“Undressed for Dinner” by Simon Bennett
In 1997 Simon & Wendy Bennett moved out of London and bought a near derelict castle at the foot of the Cumbrian fells. Today Augill Castle is a country house hotel with an international reputation but that was never really the plan. In his book, Undressed For Dinner, Simon recounts the story of fifteen years of hard graft building a hotel business from scratch while bringing up a family in a very fast changing world. Throughout he asks, how did we get here?
Harriet and Gordon booked their house party about a year ago and, unlike some house party guests, have been a delight to deal with. When asked what was the occasion they simply said it was a regular get together of like-minded friends. We thought no more of it.
We have been given carte blanche to devise the menus and choose the wines. ‘All they want is for everything to be natural.’ Wendy says.
‘It’s so good of you to welcome us into your home in such an open hearted way,’ enthuses Harriet.
‘Well, it’s what we do,’ Wendy smiles back, sweetly.
We have also been asked to find them an open-minded trio of musicians.
‘Open minded?’ Wendy asks, slightly quizzically.
‘You know. The sorts that don’t mind our unconventional ways,’ replies Gordon.
When Wendy recounts this conversation I roll my eyes. Why on earth didn’t she press them for more details of what they meant?
‘Their taste in music is none of my business,’ she harrumphs but I’m convinced there’s more to their unconventional ways than we’re privy to. It’s more than a bit of after-dark Bob Dylan.

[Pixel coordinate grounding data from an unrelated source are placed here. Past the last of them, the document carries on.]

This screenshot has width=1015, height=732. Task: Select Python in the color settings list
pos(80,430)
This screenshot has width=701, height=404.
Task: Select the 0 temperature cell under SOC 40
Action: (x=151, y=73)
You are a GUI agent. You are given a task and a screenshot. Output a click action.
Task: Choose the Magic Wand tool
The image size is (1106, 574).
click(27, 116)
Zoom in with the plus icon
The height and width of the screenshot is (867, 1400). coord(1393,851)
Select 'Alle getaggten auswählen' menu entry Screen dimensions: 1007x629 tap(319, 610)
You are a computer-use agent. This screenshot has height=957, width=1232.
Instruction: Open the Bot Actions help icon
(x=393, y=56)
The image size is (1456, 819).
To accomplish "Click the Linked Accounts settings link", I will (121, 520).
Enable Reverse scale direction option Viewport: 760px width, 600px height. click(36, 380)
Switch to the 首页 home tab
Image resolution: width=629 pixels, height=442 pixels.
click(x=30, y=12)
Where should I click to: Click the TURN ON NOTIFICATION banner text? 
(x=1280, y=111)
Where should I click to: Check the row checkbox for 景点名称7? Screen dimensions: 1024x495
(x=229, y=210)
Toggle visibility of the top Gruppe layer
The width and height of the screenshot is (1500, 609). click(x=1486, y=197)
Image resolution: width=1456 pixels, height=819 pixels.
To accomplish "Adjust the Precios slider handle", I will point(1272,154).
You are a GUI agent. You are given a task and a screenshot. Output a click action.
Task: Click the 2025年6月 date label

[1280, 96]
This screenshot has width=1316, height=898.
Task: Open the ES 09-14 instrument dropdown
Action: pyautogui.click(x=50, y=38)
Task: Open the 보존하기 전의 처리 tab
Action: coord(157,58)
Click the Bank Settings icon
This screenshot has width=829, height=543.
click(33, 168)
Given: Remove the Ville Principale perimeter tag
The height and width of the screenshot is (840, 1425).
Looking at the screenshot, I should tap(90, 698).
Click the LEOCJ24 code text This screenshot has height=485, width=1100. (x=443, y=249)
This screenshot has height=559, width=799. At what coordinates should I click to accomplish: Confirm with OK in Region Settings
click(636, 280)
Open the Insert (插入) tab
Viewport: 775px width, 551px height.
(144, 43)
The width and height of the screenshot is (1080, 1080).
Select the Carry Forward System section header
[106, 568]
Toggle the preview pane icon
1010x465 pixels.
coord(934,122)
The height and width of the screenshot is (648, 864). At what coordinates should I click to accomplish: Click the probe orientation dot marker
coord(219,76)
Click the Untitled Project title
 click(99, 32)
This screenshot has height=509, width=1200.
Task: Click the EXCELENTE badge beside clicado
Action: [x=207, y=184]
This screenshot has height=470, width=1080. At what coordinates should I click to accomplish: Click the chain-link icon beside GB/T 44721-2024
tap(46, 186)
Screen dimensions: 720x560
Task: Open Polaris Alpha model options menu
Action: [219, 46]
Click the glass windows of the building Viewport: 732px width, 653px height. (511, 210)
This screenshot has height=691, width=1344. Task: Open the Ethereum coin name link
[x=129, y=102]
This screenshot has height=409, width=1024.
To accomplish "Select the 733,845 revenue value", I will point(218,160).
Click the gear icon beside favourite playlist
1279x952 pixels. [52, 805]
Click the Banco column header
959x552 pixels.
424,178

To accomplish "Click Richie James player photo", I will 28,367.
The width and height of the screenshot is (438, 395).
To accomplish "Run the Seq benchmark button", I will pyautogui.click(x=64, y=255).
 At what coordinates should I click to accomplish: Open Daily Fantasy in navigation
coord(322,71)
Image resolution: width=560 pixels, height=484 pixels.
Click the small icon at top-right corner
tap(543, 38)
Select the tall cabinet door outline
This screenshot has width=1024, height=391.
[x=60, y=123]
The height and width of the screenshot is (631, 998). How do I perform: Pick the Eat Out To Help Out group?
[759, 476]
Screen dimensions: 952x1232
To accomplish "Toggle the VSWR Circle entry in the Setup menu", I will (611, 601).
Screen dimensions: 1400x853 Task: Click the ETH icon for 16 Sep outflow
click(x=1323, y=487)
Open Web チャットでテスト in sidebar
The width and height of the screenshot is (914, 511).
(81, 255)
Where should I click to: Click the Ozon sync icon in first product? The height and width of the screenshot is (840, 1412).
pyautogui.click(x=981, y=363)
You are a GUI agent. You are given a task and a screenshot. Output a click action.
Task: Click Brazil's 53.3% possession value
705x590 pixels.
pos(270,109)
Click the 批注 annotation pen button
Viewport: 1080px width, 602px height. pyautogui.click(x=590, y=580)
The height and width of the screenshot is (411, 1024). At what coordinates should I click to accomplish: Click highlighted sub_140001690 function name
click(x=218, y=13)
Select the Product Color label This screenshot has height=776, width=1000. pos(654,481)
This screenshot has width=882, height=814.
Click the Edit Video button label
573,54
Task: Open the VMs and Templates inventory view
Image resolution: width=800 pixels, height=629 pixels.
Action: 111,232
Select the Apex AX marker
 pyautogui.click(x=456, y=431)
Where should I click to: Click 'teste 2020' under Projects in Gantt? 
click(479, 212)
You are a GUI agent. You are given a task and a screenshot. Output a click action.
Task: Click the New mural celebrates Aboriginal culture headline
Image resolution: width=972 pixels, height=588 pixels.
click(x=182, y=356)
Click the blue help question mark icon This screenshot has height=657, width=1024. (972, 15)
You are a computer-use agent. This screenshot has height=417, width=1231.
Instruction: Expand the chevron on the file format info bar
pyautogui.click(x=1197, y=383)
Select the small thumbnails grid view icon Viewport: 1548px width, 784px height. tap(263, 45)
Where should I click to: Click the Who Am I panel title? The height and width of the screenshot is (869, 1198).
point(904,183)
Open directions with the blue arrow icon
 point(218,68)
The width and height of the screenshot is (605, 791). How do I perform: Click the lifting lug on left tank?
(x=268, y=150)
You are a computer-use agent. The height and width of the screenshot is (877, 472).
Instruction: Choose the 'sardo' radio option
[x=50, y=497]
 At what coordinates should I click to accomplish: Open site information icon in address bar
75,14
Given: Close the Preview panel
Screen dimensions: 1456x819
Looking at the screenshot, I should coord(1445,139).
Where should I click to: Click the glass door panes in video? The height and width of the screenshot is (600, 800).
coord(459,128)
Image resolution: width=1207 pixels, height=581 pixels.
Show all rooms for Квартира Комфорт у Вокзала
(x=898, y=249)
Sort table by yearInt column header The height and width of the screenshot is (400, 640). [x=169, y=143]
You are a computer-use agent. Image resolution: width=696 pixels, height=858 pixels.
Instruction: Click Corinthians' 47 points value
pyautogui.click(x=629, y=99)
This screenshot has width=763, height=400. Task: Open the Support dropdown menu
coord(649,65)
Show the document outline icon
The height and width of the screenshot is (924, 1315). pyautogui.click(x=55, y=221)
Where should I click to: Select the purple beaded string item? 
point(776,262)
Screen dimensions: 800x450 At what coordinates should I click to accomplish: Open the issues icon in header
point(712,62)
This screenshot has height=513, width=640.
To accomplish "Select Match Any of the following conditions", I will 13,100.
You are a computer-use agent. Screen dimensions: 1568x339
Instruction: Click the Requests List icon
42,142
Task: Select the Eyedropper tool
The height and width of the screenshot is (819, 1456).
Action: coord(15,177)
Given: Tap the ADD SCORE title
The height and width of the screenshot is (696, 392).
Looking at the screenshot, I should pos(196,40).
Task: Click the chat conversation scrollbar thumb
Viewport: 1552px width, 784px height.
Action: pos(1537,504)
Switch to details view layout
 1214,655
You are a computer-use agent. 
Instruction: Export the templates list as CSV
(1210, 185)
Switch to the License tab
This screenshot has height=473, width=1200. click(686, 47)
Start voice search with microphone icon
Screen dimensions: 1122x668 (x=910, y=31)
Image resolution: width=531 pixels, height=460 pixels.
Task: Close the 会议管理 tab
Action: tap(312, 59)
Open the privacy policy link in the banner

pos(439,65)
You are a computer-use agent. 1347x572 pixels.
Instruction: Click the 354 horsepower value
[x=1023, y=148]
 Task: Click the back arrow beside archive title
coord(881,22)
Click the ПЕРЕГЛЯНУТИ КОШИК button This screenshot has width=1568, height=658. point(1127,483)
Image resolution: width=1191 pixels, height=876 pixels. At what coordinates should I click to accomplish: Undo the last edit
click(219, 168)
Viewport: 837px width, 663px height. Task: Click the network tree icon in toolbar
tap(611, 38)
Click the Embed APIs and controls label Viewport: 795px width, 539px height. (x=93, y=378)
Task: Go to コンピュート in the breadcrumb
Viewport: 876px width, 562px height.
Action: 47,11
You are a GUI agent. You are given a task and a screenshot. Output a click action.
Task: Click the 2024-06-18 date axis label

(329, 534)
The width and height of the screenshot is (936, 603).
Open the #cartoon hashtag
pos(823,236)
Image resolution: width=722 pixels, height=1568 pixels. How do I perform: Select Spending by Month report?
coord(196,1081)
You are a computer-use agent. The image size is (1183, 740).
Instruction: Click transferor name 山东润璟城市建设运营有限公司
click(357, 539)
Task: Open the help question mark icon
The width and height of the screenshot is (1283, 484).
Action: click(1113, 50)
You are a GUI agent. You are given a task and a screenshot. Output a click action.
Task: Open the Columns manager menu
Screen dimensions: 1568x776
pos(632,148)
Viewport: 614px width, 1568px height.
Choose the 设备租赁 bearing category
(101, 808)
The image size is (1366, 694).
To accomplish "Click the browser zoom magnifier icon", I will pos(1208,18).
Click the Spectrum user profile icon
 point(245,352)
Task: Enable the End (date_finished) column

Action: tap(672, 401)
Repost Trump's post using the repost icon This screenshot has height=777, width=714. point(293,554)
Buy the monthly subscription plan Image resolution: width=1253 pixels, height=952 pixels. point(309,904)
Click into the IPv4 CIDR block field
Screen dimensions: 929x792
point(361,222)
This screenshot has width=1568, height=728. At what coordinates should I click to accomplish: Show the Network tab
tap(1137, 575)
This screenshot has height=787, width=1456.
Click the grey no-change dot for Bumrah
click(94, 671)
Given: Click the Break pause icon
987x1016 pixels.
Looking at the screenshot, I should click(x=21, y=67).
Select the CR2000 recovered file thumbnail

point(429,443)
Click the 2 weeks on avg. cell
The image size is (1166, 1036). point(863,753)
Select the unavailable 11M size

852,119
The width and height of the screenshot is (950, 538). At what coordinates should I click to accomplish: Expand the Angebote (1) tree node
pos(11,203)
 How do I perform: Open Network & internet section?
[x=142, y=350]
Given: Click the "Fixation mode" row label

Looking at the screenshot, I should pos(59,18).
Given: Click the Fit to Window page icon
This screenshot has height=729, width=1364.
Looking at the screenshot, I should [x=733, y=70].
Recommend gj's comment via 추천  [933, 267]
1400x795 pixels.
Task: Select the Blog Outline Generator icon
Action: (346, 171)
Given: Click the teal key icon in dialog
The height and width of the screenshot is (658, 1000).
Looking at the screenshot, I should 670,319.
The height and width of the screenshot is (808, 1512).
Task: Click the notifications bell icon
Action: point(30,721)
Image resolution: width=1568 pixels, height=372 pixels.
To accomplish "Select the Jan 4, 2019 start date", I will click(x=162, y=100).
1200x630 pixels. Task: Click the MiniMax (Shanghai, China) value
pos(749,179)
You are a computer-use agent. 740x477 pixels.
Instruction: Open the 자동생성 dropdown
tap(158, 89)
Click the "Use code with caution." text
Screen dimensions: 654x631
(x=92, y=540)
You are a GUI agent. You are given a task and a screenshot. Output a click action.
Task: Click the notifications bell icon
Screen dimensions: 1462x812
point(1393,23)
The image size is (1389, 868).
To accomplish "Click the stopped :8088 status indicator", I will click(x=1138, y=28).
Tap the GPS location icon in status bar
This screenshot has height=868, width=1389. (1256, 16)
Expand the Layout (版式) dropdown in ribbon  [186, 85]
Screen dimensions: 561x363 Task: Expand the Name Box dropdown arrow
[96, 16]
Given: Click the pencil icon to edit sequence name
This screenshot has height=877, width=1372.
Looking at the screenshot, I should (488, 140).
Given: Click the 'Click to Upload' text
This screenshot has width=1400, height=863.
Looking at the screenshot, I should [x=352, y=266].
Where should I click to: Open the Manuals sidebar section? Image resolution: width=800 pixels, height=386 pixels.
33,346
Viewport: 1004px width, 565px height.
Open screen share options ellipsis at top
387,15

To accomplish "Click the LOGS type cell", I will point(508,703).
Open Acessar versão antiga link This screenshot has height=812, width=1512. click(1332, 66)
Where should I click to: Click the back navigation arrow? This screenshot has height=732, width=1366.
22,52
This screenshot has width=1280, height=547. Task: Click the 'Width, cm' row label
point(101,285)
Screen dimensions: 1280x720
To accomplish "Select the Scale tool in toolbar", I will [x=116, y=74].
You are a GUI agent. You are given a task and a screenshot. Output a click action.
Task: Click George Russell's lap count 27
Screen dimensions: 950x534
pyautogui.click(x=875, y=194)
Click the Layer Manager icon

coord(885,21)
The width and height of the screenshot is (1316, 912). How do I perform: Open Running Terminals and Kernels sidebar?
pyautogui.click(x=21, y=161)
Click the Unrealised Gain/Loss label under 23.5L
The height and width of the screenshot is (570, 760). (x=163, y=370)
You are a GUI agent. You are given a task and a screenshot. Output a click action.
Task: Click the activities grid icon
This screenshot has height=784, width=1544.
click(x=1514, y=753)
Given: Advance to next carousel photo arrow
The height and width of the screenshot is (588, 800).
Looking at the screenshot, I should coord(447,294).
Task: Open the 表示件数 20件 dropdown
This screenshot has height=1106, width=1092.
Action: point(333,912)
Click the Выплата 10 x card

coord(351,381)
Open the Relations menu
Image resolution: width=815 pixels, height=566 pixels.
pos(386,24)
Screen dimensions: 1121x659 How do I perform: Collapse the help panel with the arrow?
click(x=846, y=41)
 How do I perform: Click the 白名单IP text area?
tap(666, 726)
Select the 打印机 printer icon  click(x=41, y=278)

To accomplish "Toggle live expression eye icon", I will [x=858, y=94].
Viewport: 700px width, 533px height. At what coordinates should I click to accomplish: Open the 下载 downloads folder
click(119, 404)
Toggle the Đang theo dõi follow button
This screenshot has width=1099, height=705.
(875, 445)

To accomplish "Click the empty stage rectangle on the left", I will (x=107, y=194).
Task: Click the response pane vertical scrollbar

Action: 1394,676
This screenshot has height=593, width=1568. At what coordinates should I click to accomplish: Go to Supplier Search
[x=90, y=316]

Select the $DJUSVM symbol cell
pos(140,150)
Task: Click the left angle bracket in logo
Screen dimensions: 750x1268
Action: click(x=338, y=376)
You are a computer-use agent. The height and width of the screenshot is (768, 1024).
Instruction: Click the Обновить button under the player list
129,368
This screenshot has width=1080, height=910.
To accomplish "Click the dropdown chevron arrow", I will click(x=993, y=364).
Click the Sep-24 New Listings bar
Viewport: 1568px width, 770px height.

We don’t ask many questions of our guests and sometimes the results can be alarming.‘You should have asked more questions,’ I am complaining as the day of their arrival draws closer. ‘They could be a cult or something. We may be brainwashed into joining a mass suicide.’
‘Oh don’t be so ridiculous Simon,’ Wendy snaps.
We have laid on a magnificent afternoon tea and at three o’clock Harriet and Gordon arrive. They are clearly very excited about the prospect of sharing the castle with just their friends.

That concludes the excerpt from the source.